● Task statement
Turn each line of the entries below into a string in a single JSON list, one string per line, and omit the blank lines.

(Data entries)
--

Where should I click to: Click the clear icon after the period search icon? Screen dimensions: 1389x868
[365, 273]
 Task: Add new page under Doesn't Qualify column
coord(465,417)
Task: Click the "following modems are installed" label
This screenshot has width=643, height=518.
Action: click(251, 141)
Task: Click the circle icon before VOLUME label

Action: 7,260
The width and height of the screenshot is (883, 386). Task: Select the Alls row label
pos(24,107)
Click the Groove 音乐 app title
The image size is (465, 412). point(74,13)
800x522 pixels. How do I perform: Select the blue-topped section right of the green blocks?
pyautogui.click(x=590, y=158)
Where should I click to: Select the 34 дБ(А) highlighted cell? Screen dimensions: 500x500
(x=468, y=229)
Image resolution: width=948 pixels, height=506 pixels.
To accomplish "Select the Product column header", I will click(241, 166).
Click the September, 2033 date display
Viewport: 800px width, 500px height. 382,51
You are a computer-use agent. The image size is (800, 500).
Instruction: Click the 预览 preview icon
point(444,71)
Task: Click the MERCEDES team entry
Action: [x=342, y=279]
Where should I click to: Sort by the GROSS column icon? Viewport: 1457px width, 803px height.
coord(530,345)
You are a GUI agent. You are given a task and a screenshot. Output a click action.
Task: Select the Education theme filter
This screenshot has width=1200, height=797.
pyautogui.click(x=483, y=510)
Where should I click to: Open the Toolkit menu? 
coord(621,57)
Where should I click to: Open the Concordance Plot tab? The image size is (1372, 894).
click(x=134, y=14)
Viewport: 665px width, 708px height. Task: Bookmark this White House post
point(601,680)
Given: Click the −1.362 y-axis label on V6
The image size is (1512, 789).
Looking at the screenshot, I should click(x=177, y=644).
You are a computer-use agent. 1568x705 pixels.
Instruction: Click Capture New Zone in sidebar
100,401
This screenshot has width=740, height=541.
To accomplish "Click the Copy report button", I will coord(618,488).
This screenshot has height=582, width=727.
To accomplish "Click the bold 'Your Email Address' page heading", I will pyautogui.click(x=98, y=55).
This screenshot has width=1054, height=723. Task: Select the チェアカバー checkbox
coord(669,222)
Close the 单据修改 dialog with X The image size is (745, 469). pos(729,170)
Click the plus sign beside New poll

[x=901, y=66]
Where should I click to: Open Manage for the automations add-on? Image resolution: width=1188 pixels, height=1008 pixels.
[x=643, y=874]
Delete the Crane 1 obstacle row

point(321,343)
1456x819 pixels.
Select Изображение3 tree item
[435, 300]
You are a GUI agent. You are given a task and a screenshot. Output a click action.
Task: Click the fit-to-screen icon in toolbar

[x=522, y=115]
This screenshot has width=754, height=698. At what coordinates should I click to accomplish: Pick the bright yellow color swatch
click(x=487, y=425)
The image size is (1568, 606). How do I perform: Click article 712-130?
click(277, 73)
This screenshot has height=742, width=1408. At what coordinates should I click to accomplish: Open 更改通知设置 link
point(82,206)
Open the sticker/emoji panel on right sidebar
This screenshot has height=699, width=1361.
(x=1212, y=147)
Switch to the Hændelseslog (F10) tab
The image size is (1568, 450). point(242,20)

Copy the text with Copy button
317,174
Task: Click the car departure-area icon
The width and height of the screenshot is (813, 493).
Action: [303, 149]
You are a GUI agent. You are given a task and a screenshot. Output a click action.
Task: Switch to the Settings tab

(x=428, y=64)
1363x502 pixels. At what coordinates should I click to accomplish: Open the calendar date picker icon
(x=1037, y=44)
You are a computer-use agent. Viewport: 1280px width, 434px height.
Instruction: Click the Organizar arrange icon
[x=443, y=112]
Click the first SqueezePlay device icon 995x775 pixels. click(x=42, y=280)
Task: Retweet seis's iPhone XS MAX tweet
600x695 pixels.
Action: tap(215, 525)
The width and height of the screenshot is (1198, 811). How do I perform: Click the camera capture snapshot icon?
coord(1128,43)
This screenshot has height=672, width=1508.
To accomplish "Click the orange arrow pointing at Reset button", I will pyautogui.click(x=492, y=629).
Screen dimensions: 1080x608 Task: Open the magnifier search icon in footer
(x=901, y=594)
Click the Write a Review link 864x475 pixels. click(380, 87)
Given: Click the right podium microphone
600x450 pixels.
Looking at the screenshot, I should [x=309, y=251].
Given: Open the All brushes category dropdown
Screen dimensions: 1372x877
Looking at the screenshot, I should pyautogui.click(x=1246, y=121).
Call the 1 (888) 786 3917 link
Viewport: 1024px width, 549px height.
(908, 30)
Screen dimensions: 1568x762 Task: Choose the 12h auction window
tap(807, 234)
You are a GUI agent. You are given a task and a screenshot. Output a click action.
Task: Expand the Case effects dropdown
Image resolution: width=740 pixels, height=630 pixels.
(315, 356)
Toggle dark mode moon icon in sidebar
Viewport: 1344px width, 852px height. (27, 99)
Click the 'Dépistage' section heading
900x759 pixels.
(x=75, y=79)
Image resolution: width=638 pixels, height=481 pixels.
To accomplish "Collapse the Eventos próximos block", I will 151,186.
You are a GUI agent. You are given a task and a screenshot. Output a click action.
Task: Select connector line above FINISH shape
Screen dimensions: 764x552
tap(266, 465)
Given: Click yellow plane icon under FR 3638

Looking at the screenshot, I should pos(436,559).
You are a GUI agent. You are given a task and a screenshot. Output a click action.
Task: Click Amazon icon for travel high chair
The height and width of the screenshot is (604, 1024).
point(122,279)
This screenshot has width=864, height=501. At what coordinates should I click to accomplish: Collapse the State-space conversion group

--

● Solution for this task
[
  "Where should I click to: Click the clear icon after the period search icon? Screen dimensions: 1389x868",
  "[365, 273]",
  " Task: Add new page under Doesn't Qualify column",
  "coord(465,417)",
  "Task: Click the \"following modems are installed\" label",
  "This screenshot has width=643, height=518.",
  "Action: click(251, 141)",
  "Task: Click the circle icon before VOLUME label",
  "Action: 7,260",
  "The width and height of the screenshot is (883, 386). Task: Select the Alls row label",
  "pos(24,107)",
  "Click the Groove 音乐 app title",
  "The image size is (465, 412). point(74,13)",
  "800x522 pixels. How do I perform: Select the blue-topped section right of the green blocks?",
  "pyautogui.click(x=590, y=158)",
  "Where should I click to: Select the 34 дБ(А) highlighted cell? Screen dimensions: 500x500",
  "(x=468, y=229)",
  "Image resolution: width=948 pixels, height=506 pixels.",
  "To accomplish \"Select the Product column header\", I will click(241, 166).",
  "Click the September, 2033 date display",
  "Viewport: 800px width, 500px height. 382,51",
  "You are a computer-use agent. The image size is (800, 500).",
  "Instruction: Click the 预览 preview icon",
  "point(444,71)",
  "Task: Click the MERCEDES team entry",
  "Action: [x=342, y=279]",
  "Where should I click to: Sort by the GROSS column icon? Viewport: 1457px width, 803px height.",
  "coord(530,345)",
  "You are a GUI agent. You are given a task and a screenshot. Output a click action.",
  "Task: Select the Education theme filter",
  "This screenshot has width=1200, height=797.",
  "pyautogui.click(x=483, y=510)",
  "Where should I click to: Open the Toolkit menu? ",
  "coord(621,57)",
  "Where should I click to: Open the Concordance Plot tab? The image size is (1372, 894).",
  "click(x=134, y=14)",
  "Viewport: 665px width, 708px height. Task: Bookmark this White House post",
  "point(601,680)",
  "Given: Click the −1.362 y-axis label on V6",
  "The image size is (1512, 789).",
  "Looking at the screenshot, I should click(x=177, y=644).",
  "You are a computer-use agent. 1568x705 pixels.",
  "Instruction: Click Capture New Zone in sidebar",
  "100,401",
  "This screenshot has width=740, height=541.",
  "To accomplish \"Click the Copy report button\", I will coord(618,488).",
  "This screenshot has height=582, width=727.",
  "To accomplish \"Click the bold 'Your Email Address' page heading\", I will pyautogui.click(x=98, y=55).",
  "This screenshot has width=1054, height=723. Task: Select the チェアカバー checkbox",
  "coord(669,222)",
  "Close the 单据修改 dialog with X The image size is (745, 469). pos(729,170)",
  "Click the plus sign beside New poll",
  "[x=901, y=66]",
  "Where should I click to: Open Manage for the automations add-on? Image resolution: width=1188 pixels, height=1008 pixels.",
  "[x=643, y=874]",
  "Delete the Crane 1 obstacle row",
  "point(321,343)",
  "1456x819 pixels.",
  "Select Изображение3 tree item",
  "[435, 300]",
  "You are a GUI agent. You are given a task and a screenshot. Output a click action.",
  "Task: Click the fit-to-screen icon in toolbar",
  "[x=522, y=115]",
  "This screenshot has width=754, height=698. At what coordinates should I click to accomplish: Pick the bright yellow color swatch",
  "click(x=487, y=425)",
  "The image size is (1568, 606). How do I perform: Click article 712-130?",
  "click(277, 73)",
  "This screenshot has height=742, width=1408. At what coordinates should I click to accomplish: Open 更改通知设置 link",
  "point(82,206)",
  "Open the sticker/emoji panel on right sidebar",
  "This screenshot has height=699, width=1361.",
  "(x=1212, y=147)",
  "Switch to the Hændelseslog (F10) tab",
  "The image size is (1568, 450). point(242,20)",
  "Copy the text with Copy button",
  "317,174",
  "Task: Click the car departure-area icon",
  "The width and height of the screenshot is (813, 493).",
  "Action: [303, 149]",
  "You are a GUI agent. You are given a task and a screenshot. Output a click action.",
  "Task: Switch to the Settings tab",
  "(x=428, y=64)",
  "1363x502 pixels. At what coordinates should I click to accomplish: Open the calendar date picker icon",
  "(x=1037, y=44)",
  "You are a computer-use agent. Viewport: 1280px width, 434px height.",
  "Instruction: Click the Organizar arrange icon",
  "[x=443, y=112]",
  "Click the first SqueezePlay device icon 995x775 pixels. click(x=42, y=280)",
  "Task: Retweet seis's iPhone XS MAX tweet",
  "600x695 pixels.",
  "Action: tap(215, 525)",
  "The width and height of the screenshot is (1198, 811). How do I perform: Click the camera capture snapshot icon?",
  "coord(1128,43)",
  "This screenshot has height=672, width=1508.",
  "To accomplish \"Click the orange arrow pointing at Reset button\", I will pyautogui.click(x=492, y=629).",
  "Screen dimensions: 1080x608 Task: Open the magnifier search icon in footer",
  "(x=901, y=594)",
  "Click the Write a Review link 864x475 pixels. click(380, 87)",
  "Given: Click the right podium microphone",
  "600x450 pixels.",
  "Looking at the screenshot, I should [x=309, y=251].",
  "Given: Open the All brushes category dropdown",
  "Screen dimensions: 1372x877",
  "Looking at the screenshot, I should pyautogui.click(x=1246, y=121).",
  "Call the 1 (888) 786 3917 link",
  "Viewport: 1024px width, 549px height.",
  "(908, 30)",
  "Screen dimensions: 1568x762 Task: Choose the 12h auction window",
  "tap(807, 234)",
  "You are a GUI agent. You are given a task and a screenshot. Output a click action.",
  "Task: Expand the Case effects dropdown",
  "Image resolution: width=740 pixels, height=630 pixels.",
  "(315, 356)",
  "Toggle dark mode moon icon in sidebar",
  "Viewport: 1344px width, 852px height. (27, 99)",
  "Click the 'Dépistage' section heading",
  "900x759 pixels.",
  "(x=75, y=79)",
  "Image resolution: width=638 pixels, height=481 pixels.",
  "To accomplish \"Collapse the Eventos próximos block\", I will 151,186.",
  "You are a GUI agent. You are given a task and a screenshot. Output a click action.",
  "Task: Select connector line above FINISH shape",
  "Screen dimensions: 764x552",
  "tap(266, 465)",
  "Given: Click yellow plane icon under FR 3638",
  "Looking at the screenshot, I should pos(436,559).",
  "You are a GUI agent. You are given a task and a screenshot. Output a click action.",
  "Task: Click Amazon icon for travel high chair",
  "The height and width of the screenshot is (604, 1024).",
  "point(122,279)",
  "This screenshot has width=864, height=501. At what coordinates should I click to accomplish: Collapse the State-space conversion group"
]